Question

Find the critical points and test for relative extrema. List the critical points for which the Second-Partials Test fails.$$f(x, y)=\left(x^{2}+y^{2}\right)^{2 / 3}$$

Answer

**step1 Define the function and its behavior**

The given function is $$f(x, y)=\left(x^{2}+y^{2}\right)^{2 / 3}$$. To understand its behavior, observe that the term $$(x^2+y^2)$$ represents the square of the distance from the origin $$(0,0)$$ to any point $$(x,y)$$. Since $$x^2$$ and $$y^2$$ are always non-negative, their sum $$(x^2+y^2)$$ is also always non-negative. Raising a non-negative number to the power of $$2/3$$ also results in a non-negative number. Therefore, $$f(x,y) \geq 0$$ for all values of $$x$$ and $$y$$. The smallest value $$f(x,y)$$ can take is 0, which occurs when $$x^2+y^2=0$$. This condition is only met when both $$x=0$$ and $$y=0$$. Thus, at the point $$(0,0)$$, $$f(0,0) = (0^2+0^2)^{2/3} = 0$$. Since 0 is the minimum possible value of the function, the point $$(0,0)$$ represents a relative (and global) minimum.

**step2 Calculate the First Partial Derivatives**

To find critical points, we need to find where the function's rate of change is zero or undefined. For functions with multiple variables, we look at partial derivatives. A partial derivative with respect to x treats y as a constant, and vice versa. Using the chain rule, we differentiate the function with respect to x and y separately.

$$\frac{\partial f}{\partial x} = \frac{2}{3}(x^2+y^2)^{(2/3)-1} \cdot (2x) = \frac{4x}{3(x^2+y^2)^{1/3}}$$

$$\frac{\partial f}{\partial y} = \frac{2}{3}(x^2+y^2)^{(2/3)-1} \cdot (2y) = \frac{4y}{3(x^2+y^2)^{1/3}}$$

**step3 Identify Critical Points**

Critical points are locations where the first partial derivatives are either equal to zero or are undefined. Setting the partial derivatives to zero, we find that $$4x=0$$ implies $$x=0$$, and $$4y=0$$ implies $$y=0$$. This suggests the point $$(0,0)$$. However, if we substitute $$x=0$$ and $$y=0$$ into the denominators, we get $$(0^2+0^2)^{1/3} = 0$$, which makes the expressions undefined.

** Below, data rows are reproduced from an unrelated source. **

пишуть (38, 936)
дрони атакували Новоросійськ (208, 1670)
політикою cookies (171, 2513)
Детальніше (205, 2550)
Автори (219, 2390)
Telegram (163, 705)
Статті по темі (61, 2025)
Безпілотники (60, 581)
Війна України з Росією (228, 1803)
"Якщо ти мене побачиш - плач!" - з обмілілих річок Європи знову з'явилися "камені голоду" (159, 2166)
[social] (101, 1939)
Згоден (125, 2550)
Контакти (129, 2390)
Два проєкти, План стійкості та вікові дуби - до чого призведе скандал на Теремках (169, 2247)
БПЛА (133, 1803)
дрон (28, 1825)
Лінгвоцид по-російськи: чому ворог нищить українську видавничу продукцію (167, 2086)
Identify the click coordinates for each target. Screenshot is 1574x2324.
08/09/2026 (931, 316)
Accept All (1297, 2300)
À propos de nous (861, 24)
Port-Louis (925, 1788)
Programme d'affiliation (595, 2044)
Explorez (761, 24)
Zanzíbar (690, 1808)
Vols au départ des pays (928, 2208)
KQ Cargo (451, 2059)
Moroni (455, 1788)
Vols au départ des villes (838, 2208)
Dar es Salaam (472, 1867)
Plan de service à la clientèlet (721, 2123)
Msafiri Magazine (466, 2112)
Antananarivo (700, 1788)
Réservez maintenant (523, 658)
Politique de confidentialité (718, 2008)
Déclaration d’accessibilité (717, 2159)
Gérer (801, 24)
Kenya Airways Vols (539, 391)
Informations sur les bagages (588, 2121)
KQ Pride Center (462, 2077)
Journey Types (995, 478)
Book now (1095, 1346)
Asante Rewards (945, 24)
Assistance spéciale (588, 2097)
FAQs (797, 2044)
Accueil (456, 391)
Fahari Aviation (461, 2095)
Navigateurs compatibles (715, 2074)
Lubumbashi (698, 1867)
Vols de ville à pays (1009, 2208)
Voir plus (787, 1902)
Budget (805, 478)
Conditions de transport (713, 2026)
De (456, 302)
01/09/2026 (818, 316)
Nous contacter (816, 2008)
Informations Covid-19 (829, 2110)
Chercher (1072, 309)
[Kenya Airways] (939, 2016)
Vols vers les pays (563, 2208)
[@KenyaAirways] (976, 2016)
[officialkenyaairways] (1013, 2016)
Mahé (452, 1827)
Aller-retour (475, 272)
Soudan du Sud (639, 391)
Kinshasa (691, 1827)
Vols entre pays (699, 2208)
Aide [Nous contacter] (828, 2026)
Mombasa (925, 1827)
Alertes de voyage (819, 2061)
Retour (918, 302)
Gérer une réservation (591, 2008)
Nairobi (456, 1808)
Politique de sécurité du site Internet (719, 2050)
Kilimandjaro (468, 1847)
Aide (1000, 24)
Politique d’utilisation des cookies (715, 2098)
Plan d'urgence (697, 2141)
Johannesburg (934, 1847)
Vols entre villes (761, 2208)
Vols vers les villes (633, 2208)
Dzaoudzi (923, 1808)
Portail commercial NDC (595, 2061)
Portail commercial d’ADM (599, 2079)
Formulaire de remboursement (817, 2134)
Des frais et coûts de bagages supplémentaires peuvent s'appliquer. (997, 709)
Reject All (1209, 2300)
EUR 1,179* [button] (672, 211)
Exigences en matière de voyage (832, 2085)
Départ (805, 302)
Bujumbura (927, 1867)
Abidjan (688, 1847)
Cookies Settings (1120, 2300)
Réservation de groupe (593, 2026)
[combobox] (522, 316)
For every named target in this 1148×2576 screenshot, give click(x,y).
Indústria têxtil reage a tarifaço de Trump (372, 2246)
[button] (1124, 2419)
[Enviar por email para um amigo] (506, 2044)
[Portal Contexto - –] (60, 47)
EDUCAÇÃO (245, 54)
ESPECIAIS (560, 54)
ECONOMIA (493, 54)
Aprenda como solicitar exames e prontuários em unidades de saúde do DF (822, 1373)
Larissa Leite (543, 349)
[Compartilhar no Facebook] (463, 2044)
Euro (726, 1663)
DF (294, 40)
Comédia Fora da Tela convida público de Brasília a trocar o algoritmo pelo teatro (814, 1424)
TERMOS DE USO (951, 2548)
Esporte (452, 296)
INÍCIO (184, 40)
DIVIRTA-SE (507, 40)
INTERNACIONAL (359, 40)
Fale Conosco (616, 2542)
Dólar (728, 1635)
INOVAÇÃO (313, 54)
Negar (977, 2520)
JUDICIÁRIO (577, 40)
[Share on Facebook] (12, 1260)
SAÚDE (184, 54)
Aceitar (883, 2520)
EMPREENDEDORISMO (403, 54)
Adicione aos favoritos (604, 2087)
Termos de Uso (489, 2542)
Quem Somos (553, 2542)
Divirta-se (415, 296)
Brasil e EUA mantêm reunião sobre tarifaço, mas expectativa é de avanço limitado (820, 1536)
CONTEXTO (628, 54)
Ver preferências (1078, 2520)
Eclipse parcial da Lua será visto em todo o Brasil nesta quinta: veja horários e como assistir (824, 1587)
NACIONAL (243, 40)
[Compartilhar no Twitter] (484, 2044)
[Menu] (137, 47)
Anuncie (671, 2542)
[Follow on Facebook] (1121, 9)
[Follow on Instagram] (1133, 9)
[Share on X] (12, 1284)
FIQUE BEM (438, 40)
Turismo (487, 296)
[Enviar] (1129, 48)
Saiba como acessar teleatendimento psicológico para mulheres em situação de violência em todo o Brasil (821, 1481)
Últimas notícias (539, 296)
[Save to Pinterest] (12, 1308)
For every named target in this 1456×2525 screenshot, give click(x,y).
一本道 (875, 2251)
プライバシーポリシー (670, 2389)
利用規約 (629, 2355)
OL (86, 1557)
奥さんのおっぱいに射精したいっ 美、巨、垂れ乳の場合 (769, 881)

Therefore, the point $$(0,0)$$ is a critical point because the partial derivatives are undefined there. No other points make the numerators zero or the denominators zero, so $$(0,0)$$ is the only critical point.

**step4 Calculate the Second Partial Derivatives**

To apply the Second Partial Derivative Test, we need to compute the second partial derivatives: $$f_{xx}$$, $$f_{yy}$$, and $$f_{xy}$$. These are found by differentiating the first partial derivatives again.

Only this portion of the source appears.